The Contrast

The Contrast was a very popular play in the early republic. What are some of the things that you think audiences would have liked most about it? How might they have responded to one or two particular passages, such as accounts of going to the theater or the habits of flirtatious women or men?

One thought on “The Contrast

  1. Toby Aicher

    The Contrast succeeded because it managed to be both comically irreverent and inspiringly patriotic. Royall Tyler poked fun at many aspects of America: bumpkin New Englanders, pontificating patriots, the theater, prudishness, British novels, controlling fathers, religion, and most of all the manners of high society. His mordant quips and teasing jabs spare no one, and the audience would have enjoyed the light-hearted satire of their culture and country.
    Jonathan is the archetypical simple-minded farmer lost in the city and is one of the plays main comedic elements. He unwittingly attends a play, but believes he witnessed a scene from someone actual life. He says. “they lifted up a great green cloth, and let us look right into the next neighbor’s house.
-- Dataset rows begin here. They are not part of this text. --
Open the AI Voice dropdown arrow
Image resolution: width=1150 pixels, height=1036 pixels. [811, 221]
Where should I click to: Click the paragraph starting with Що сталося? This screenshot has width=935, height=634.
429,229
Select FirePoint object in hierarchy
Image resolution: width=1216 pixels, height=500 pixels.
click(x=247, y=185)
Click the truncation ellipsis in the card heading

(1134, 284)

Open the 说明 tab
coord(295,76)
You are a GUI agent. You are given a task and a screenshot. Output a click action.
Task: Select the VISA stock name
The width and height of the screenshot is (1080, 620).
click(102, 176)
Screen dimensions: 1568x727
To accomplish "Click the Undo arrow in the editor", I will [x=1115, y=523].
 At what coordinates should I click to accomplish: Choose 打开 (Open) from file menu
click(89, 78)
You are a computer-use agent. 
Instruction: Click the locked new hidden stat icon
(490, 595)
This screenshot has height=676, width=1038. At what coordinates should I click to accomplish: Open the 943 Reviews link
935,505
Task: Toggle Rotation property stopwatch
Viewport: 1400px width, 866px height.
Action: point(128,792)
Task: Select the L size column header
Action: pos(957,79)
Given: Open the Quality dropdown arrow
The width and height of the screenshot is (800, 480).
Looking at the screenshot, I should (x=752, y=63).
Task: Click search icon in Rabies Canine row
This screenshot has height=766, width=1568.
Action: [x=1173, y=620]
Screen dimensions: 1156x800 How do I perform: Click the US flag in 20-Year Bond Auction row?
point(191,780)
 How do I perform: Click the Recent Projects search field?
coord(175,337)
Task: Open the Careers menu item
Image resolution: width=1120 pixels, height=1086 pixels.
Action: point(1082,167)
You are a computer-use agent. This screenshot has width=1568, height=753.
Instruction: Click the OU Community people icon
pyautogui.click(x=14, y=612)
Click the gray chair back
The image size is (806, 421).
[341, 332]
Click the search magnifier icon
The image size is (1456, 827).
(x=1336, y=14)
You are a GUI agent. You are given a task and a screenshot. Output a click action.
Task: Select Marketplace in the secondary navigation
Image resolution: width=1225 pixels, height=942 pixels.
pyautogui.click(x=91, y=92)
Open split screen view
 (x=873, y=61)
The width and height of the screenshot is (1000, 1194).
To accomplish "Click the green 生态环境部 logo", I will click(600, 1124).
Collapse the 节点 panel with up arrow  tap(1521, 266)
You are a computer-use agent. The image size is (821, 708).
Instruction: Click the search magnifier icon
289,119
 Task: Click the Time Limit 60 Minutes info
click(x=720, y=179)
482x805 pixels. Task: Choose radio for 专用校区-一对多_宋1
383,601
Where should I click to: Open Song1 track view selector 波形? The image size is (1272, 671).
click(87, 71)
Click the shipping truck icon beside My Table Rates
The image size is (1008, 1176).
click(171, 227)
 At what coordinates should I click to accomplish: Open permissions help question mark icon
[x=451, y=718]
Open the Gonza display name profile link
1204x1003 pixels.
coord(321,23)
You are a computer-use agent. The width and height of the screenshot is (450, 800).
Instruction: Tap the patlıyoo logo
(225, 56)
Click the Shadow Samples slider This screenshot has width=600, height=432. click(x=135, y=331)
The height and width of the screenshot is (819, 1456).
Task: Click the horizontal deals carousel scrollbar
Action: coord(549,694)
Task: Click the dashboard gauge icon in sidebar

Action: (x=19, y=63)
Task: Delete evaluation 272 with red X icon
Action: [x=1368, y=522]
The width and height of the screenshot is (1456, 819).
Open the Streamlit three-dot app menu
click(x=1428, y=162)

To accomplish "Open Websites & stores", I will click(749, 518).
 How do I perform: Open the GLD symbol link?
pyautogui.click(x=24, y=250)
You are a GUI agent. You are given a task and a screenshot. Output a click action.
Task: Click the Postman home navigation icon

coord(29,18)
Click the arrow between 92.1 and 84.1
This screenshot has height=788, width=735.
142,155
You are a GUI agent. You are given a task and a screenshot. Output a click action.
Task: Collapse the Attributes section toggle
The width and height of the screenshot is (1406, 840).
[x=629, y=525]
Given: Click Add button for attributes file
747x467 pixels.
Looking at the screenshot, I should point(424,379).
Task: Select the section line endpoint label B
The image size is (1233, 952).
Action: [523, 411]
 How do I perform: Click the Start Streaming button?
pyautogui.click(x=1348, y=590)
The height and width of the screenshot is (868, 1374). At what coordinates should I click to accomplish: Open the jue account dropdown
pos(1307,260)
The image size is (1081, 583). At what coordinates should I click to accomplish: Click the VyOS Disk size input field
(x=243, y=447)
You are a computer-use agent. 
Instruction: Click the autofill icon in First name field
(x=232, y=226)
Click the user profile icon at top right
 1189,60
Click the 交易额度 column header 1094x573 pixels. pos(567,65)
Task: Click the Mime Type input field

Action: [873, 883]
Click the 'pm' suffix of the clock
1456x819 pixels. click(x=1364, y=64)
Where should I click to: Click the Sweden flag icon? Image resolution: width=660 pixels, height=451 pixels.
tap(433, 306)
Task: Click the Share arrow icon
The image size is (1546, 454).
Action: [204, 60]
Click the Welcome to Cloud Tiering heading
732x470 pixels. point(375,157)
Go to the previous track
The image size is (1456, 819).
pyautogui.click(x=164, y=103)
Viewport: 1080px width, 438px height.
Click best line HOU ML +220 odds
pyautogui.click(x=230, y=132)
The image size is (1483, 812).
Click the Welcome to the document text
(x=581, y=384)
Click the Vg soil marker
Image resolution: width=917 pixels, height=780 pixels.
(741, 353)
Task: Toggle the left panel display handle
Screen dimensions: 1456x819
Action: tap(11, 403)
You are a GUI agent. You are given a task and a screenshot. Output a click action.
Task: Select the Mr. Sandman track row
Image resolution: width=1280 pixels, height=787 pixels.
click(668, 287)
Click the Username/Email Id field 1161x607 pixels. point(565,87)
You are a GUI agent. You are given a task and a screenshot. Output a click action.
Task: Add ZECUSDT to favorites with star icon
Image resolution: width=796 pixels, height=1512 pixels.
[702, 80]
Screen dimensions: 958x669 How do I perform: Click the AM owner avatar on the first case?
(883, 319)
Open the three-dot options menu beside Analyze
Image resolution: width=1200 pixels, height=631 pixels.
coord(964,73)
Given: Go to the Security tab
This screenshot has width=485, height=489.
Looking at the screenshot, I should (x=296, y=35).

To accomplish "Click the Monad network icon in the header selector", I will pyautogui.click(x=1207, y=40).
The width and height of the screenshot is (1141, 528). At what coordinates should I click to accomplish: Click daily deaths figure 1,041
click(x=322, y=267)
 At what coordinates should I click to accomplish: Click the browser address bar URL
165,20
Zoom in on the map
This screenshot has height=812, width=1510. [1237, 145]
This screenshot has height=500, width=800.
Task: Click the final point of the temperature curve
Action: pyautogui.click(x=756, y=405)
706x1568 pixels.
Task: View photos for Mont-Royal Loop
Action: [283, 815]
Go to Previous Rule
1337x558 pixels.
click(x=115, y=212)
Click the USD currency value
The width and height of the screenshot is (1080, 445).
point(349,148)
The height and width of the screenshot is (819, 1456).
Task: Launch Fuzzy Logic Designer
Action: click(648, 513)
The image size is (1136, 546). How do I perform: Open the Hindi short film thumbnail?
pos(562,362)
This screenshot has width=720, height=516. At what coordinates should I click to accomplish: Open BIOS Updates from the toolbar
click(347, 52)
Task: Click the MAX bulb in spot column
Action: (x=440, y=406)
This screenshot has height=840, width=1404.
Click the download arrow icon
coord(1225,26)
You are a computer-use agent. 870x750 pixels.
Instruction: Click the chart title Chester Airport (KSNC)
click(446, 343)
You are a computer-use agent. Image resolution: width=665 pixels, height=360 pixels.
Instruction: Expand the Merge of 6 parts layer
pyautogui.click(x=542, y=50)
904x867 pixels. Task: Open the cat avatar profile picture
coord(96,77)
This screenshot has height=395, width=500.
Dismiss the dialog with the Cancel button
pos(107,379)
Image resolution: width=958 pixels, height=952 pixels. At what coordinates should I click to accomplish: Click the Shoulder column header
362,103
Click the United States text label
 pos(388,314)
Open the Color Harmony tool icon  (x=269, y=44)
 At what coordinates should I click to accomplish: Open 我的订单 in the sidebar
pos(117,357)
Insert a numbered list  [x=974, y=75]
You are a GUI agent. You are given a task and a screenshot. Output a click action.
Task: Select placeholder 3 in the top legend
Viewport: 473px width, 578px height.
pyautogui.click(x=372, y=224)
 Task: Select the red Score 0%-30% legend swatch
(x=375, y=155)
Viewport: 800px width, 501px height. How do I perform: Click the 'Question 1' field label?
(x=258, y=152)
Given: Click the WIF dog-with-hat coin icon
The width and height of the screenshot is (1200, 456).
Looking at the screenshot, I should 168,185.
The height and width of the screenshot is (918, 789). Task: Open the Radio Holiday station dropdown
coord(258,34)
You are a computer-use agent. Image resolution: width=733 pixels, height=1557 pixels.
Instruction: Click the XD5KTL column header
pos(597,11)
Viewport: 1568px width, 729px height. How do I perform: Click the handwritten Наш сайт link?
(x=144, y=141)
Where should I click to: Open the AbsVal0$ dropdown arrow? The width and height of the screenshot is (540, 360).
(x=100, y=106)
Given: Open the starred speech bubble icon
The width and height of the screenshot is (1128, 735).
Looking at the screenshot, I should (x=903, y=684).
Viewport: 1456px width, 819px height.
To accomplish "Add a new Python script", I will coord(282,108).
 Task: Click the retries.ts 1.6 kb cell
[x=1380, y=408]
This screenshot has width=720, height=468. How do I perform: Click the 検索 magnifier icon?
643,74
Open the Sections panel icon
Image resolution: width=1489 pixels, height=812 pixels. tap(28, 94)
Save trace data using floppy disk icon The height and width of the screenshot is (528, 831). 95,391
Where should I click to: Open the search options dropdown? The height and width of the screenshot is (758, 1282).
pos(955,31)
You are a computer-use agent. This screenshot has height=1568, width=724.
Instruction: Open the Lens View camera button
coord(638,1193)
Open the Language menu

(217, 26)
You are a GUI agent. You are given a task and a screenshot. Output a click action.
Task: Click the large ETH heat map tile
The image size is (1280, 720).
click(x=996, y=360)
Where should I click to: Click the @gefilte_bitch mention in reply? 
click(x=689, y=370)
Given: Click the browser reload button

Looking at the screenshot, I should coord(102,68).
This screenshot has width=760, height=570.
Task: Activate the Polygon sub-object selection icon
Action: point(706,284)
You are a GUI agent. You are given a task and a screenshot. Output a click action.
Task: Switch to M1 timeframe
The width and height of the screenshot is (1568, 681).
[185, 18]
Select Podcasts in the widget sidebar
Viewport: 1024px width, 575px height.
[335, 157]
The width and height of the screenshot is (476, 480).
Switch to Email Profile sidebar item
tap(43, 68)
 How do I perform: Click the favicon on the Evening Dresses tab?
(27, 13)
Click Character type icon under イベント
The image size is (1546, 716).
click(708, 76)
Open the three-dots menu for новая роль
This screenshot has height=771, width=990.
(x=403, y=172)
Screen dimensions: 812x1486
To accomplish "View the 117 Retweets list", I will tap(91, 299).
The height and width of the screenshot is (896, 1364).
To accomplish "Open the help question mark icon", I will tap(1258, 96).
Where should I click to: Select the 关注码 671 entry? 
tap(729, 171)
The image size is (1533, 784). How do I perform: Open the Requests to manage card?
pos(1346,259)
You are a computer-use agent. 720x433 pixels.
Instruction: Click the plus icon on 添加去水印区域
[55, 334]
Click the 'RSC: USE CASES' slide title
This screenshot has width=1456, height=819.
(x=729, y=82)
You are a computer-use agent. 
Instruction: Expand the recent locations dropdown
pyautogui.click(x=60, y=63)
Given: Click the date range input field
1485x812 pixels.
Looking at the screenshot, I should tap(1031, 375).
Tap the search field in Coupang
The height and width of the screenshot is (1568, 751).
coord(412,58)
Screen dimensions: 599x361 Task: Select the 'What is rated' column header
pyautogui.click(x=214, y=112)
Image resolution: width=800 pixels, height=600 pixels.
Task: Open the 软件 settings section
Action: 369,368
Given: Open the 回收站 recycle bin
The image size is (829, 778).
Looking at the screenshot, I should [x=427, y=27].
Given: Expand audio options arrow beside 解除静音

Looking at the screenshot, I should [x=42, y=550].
Have you a good many houses in New York made so in that ‘ere way?” Another layer of jest is added when he demands his money back, complaining, “I paid my money to see sights, and the dogs a bit of a sight have I seen, unless you call listening to people’s private business a sight.” Tyler jumps from making fun of country bumpkins to his play.
    The deportment and values of high society are satirized largely through the character of Charlotte. Charlotte embodies Oscar Wilde’s quote “we should treat all the serious things of life trivially, and all the trivial things of like with sincere and studied triviality.” She has an incisive wit and is mostly preoccupied with gossip and fashion. She’s always half-joking, and intentionally or unintentionally exposes fatuousness of her social circle. Of her brothers uniform she says, “why, your coat looks as if it were calculated for the vulgar purpose of keeping yourself comfortable.” The effect is to both reveal the sometimes ridiculous values of the wealthy, ie wear uncomfortable, trendy clothing, and to show it’s unconcern for veterans and the defenders of freedom. She says of her brother ,“His conversation made me as melancholy as if I had been at church; and heaven knows, though I never prayed to go there but on one occasion, yet I would have changed his conversation for a psalm and a sermon. Church is rather melancholy to be sure.” Charlotte dismisses both religion and America’s veterans, but critically it’s in such a lighthearted way that the audience is able to laugh without feeling immoral.
    But the play isn’t just a comedy. Ultimately, despite the ridicule of his sister and others, Manly is the admired hero. The audience would feel an upwelling of patriotic sentiment when Dimple challenges Manly to a duel and is denied because “I have drawn it in the service of my country… I have fought too many battles in the service of my contry to dread the imputation of cowardice… the reputation of my life does not depend upon the breath of a Mr. Dimple.” This is a great moment, and cuts through the frivolousness, excess, and superficiality of many of the play’s characters. Tyler gains the good graces of his audience, and counterbalances his irreverence with patriotism.